» **TASK**: Copy the data word for word, beginning at the first line and ending with the line containing "pos(1054,40)".
---------- LISTED RECORDS
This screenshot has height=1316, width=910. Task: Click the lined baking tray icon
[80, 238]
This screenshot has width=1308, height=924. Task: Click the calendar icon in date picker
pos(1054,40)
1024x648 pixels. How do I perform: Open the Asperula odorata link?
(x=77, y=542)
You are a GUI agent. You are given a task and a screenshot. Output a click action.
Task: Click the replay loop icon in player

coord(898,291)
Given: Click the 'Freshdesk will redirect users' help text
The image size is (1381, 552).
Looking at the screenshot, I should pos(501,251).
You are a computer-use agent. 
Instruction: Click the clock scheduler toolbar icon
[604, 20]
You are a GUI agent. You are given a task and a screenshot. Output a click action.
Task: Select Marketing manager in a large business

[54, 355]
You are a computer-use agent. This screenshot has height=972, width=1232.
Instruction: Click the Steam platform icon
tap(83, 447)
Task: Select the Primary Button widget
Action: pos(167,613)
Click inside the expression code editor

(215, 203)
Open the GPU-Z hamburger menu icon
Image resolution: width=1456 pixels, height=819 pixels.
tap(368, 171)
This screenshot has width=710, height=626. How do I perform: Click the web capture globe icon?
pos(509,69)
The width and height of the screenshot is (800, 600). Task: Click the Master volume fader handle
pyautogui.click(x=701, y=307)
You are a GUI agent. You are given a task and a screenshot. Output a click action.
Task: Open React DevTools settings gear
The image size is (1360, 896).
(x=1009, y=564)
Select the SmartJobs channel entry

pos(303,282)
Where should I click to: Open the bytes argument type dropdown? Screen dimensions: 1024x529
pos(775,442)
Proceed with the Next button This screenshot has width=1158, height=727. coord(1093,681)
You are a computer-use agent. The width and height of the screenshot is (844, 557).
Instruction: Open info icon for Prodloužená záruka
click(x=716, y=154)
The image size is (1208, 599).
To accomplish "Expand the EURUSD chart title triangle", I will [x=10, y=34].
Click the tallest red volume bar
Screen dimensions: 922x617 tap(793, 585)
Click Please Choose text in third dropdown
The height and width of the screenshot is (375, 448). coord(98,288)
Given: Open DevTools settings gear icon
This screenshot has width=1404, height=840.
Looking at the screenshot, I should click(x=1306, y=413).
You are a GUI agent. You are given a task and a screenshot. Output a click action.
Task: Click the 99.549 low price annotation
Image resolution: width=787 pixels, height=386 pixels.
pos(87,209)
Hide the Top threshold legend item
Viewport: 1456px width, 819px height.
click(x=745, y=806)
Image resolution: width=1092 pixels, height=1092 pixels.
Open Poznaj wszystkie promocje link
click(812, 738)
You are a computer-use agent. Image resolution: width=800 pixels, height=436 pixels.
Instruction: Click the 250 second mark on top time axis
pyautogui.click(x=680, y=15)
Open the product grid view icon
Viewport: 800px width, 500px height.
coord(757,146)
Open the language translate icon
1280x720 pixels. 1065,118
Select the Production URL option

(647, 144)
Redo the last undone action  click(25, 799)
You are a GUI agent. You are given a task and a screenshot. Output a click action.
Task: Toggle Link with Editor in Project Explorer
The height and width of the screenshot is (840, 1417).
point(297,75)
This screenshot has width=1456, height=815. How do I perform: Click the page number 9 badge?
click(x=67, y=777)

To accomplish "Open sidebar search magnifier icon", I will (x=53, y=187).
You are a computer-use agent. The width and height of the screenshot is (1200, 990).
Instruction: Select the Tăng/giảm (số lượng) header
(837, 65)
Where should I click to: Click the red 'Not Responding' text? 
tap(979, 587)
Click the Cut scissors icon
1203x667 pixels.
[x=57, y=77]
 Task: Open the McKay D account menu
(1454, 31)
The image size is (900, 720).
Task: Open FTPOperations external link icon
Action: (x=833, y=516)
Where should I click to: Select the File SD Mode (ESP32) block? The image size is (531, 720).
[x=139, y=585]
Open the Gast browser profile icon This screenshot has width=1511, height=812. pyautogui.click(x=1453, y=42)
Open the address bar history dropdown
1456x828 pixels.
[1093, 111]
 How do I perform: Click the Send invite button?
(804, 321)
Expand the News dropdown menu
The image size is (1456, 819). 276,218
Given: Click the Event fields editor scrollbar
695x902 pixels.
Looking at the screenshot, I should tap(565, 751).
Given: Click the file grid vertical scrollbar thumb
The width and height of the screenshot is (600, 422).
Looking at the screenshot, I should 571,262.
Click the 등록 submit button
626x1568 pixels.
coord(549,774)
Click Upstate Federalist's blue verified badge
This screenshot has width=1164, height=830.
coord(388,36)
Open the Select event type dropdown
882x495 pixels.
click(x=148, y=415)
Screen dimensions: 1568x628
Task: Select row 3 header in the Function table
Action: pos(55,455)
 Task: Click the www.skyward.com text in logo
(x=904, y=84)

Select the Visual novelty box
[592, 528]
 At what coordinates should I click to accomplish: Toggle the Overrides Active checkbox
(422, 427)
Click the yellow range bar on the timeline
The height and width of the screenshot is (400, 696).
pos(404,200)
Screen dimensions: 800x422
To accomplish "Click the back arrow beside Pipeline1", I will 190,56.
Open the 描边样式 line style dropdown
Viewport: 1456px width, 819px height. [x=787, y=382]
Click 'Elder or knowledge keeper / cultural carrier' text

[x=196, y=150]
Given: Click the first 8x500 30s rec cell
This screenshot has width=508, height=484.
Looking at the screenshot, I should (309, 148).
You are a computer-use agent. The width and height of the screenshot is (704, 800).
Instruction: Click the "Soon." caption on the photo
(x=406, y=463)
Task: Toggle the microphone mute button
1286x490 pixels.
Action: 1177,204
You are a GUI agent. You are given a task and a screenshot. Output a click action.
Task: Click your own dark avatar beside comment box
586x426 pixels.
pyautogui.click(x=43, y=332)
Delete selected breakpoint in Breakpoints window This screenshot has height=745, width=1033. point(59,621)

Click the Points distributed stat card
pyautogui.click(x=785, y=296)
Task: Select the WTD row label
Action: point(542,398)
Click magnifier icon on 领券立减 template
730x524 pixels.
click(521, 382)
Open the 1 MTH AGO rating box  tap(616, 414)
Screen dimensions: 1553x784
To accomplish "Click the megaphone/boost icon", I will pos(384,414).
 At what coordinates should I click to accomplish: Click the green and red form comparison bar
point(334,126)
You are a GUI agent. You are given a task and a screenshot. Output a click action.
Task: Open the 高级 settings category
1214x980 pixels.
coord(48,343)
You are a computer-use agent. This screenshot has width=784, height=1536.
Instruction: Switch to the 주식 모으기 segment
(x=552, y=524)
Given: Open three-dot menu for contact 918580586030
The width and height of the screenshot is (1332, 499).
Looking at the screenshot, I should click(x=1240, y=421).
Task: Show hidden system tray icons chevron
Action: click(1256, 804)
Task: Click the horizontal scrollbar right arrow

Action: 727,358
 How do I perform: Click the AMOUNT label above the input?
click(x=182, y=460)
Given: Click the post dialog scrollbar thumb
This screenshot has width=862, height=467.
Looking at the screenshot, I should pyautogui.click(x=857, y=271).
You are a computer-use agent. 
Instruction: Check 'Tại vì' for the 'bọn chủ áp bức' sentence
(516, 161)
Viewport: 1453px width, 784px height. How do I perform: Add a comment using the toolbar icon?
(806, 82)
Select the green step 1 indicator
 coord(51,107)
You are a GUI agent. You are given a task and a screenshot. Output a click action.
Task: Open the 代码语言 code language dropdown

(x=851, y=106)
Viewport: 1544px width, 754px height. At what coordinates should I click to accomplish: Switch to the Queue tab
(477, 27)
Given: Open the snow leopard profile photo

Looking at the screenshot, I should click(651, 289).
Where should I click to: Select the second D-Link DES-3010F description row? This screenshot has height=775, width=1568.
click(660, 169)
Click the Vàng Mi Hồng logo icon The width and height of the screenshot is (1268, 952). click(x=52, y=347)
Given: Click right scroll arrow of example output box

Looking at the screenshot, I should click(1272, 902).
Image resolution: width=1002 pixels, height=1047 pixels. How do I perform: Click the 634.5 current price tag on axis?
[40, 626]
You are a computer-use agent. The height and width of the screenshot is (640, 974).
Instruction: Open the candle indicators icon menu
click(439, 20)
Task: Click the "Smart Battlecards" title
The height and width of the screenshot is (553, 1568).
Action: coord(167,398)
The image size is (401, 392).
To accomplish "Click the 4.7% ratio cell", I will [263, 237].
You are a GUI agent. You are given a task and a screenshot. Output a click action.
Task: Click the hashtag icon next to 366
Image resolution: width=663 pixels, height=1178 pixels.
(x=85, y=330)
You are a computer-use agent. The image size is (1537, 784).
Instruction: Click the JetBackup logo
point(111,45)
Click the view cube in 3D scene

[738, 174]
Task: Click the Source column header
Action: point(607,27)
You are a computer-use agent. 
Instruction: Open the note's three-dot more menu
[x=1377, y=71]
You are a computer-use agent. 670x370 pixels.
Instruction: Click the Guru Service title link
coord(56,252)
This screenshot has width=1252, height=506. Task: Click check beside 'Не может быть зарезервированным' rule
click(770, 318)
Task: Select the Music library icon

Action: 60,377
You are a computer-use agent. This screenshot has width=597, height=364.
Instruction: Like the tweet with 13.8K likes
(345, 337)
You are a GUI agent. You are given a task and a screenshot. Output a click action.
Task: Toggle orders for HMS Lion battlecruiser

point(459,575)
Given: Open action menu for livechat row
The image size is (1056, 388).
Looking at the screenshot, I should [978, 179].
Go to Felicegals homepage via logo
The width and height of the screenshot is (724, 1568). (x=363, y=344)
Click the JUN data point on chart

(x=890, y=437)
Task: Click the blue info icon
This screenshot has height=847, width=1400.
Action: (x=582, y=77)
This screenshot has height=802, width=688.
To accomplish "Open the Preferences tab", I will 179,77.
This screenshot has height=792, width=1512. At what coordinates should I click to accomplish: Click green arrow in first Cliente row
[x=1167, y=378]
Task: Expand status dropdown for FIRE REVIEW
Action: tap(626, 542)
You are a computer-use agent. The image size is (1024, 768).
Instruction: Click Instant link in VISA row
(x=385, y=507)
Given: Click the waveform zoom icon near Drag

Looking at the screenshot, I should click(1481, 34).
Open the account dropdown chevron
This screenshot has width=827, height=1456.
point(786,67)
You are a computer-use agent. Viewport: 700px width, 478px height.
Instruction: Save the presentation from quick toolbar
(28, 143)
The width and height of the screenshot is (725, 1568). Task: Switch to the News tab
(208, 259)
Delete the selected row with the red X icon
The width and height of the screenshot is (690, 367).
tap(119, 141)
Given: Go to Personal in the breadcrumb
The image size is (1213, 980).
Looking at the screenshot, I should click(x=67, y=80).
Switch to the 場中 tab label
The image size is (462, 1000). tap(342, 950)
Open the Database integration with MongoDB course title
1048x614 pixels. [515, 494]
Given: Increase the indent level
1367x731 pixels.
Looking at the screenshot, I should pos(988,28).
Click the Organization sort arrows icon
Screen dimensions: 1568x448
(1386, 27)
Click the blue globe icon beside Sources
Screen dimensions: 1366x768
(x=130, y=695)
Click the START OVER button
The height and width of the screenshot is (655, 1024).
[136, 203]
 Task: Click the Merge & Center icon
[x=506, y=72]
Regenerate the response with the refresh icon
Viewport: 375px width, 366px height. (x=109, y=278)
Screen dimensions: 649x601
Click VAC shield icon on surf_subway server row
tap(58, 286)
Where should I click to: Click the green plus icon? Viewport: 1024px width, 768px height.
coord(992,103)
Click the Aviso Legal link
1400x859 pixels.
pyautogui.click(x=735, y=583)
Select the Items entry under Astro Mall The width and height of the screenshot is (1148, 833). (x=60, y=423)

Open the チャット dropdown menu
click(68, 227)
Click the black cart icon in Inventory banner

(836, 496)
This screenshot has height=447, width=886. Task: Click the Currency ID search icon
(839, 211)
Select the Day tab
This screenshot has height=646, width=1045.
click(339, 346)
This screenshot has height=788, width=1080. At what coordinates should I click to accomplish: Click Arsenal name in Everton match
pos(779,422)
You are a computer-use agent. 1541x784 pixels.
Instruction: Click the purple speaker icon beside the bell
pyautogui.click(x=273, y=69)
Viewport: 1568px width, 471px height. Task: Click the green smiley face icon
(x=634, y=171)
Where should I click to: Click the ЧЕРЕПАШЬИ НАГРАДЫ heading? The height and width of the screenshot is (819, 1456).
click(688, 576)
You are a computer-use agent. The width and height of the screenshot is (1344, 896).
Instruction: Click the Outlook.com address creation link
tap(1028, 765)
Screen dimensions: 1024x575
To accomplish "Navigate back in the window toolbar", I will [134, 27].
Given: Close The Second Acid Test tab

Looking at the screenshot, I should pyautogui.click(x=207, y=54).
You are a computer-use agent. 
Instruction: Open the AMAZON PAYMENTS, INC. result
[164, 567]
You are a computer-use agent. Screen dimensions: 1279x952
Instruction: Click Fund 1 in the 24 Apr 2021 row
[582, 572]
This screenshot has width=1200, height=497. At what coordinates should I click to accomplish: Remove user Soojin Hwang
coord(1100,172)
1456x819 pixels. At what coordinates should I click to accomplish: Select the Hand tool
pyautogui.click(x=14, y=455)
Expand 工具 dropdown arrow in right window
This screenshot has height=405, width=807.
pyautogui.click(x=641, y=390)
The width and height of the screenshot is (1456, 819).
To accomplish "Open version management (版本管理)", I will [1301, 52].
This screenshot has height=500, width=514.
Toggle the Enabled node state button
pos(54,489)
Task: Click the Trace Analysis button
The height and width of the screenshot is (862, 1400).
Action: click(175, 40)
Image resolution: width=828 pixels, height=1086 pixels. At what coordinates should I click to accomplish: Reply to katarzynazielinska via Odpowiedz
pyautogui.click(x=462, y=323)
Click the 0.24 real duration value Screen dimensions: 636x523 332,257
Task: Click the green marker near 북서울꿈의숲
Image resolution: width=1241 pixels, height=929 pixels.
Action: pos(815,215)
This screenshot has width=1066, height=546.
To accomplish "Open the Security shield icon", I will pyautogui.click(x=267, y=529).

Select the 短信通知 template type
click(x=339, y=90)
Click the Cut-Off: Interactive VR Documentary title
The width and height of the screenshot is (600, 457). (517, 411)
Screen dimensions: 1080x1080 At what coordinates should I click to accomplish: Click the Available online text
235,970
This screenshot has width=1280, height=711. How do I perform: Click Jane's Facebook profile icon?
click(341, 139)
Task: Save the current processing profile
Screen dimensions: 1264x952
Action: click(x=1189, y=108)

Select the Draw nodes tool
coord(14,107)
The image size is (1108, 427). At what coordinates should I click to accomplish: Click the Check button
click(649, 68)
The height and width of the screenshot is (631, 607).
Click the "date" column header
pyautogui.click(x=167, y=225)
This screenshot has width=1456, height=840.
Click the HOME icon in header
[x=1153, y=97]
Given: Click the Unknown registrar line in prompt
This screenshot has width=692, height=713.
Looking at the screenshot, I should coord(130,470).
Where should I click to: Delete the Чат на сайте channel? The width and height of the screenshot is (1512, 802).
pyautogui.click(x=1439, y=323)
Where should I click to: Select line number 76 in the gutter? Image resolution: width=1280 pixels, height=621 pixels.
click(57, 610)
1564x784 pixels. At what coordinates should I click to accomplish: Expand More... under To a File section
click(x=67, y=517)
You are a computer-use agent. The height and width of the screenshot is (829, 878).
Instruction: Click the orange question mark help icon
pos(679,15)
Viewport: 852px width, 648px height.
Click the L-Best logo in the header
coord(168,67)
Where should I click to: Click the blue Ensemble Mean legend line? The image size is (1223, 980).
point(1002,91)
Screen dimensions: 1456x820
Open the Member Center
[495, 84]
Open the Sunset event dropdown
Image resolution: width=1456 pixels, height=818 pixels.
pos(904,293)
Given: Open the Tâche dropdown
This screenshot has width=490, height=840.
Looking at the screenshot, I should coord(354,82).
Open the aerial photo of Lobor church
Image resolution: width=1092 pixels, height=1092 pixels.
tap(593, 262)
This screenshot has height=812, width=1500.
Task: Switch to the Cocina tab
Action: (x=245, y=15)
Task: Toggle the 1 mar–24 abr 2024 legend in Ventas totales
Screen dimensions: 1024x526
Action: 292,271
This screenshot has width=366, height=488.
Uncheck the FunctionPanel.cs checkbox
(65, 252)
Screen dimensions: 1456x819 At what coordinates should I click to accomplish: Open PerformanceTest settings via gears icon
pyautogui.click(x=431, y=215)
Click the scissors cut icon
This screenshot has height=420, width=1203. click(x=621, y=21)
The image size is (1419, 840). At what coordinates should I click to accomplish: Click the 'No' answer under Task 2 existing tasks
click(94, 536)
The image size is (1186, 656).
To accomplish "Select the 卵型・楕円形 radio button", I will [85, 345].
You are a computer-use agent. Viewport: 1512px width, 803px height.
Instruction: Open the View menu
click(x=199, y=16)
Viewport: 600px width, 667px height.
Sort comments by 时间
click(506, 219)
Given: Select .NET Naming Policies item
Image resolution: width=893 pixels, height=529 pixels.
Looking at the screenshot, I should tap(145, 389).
--------------------
» **RESPONSE TO THE TASK**:
This screenshot has height=1316, width=910. Task: Click the lined baking tray icon
[80, 238]
This screenshot has width=1308, height=924. Task: Click the calendar icon in date picker
pos(1054,40)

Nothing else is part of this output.